In a recent discussion with ISA leaders regarding how to lessen the number of emails it sends members, the topic of Facebook fan pages came up.  The context of this discussion was focused on how ISA could be at least as effective at marketing its publications while reducing the number of emails it sends.  I was asked to explain specifically how a fan page compares with email marketing, and I came up with seven advantages:

1) “Opting In” vs. “Not Opting Out”
People must take an affirmative action to “become a fan,” which says a lot more than “I choose not to opt out.”  From a marketer’s perspective, these become your top shelf, number one, gold plated prospects.  And you treat them that way.

2)  Marketing Upside
When someone becomes a fan, all of their friends see it. This has tremendous marketing “up side.”  When someone doesn’t opt out of emails, nobody knows and there is zero additional up side.

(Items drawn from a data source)
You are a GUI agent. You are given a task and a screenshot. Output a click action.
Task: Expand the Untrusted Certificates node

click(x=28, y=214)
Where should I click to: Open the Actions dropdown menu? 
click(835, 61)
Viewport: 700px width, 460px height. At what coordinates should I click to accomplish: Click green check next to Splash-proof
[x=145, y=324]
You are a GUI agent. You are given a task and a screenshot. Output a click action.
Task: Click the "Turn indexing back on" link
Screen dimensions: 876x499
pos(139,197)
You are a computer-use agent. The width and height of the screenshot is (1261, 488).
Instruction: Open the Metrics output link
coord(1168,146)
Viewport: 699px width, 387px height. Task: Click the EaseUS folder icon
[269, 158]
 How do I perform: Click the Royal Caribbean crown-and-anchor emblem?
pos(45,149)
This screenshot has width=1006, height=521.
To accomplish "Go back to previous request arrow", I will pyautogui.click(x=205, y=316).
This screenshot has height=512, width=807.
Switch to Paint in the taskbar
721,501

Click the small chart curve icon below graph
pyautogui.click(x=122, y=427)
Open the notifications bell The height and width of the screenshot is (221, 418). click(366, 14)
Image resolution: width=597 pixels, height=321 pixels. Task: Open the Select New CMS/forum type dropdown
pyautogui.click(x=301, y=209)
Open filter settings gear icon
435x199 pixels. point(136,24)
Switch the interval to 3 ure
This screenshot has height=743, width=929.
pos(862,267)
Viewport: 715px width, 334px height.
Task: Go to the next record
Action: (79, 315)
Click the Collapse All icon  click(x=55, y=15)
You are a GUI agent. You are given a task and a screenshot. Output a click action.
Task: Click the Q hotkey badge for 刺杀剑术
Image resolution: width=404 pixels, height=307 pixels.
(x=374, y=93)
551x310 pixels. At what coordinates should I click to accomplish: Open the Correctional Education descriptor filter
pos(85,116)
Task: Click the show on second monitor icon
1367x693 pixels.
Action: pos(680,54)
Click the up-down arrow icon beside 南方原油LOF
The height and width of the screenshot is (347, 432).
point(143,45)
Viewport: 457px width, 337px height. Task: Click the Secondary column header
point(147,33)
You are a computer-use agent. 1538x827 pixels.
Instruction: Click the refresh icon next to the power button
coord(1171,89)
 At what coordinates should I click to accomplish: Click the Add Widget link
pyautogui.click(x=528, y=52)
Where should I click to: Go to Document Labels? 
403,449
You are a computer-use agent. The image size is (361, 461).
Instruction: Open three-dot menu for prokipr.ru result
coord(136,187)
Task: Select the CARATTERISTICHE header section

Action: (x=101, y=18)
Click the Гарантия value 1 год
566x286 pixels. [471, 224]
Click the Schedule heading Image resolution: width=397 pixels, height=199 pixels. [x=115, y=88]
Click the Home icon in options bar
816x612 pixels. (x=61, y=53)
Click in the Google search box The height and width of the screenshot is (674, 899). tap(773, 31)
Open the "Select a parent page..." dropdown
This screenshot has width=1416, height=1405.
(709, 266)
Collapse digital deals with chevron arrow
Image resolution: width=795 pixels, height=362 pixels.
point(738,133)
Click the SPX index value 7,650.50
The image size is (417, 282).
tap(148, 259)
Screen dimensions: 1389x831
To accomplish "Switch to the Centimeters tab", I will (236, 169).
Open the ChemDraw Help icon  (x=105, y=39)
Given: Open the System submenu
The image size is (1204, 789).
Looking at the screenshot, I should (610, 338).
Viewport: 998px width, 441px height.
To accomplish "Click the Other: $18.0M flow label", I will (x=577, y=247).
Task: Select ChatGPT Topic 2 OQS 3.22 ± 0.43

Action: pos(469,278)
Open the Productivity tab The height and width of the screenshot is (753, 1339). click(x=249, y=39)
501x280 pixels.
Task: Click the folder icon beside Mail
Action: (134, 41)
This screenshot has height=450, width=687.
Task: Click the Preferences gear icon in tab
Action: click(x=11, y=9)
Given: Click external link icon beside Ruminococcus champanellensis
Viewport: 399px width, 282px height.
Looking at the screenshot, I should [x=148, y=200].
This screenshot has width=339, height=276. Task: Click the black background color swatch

• Problems and tasks
1/ Answer these questions using the passage on Facebook fan pages:
(a) How many advantages of a fan page over email marketing does the writer come up with?
(b) What must people take to "become a fan"?
(c) Who sees it when someone becomes a fan?
2/ Quote the passage on Facebook fan pages between "People must take" and "them that way.", inclusive.
The listing above was taken from a separate source.

• Answers to each task
1/
(a) Seven.
(b) An affirmative action.
(c) All of their friends.

2/
People must take an affirmative action to “become a fan,” which says a lot more than “I choose not to opt out.”  From a marketer’s perspective, these become your top shelf, number one, gold plated prospects.  And you treat them that way.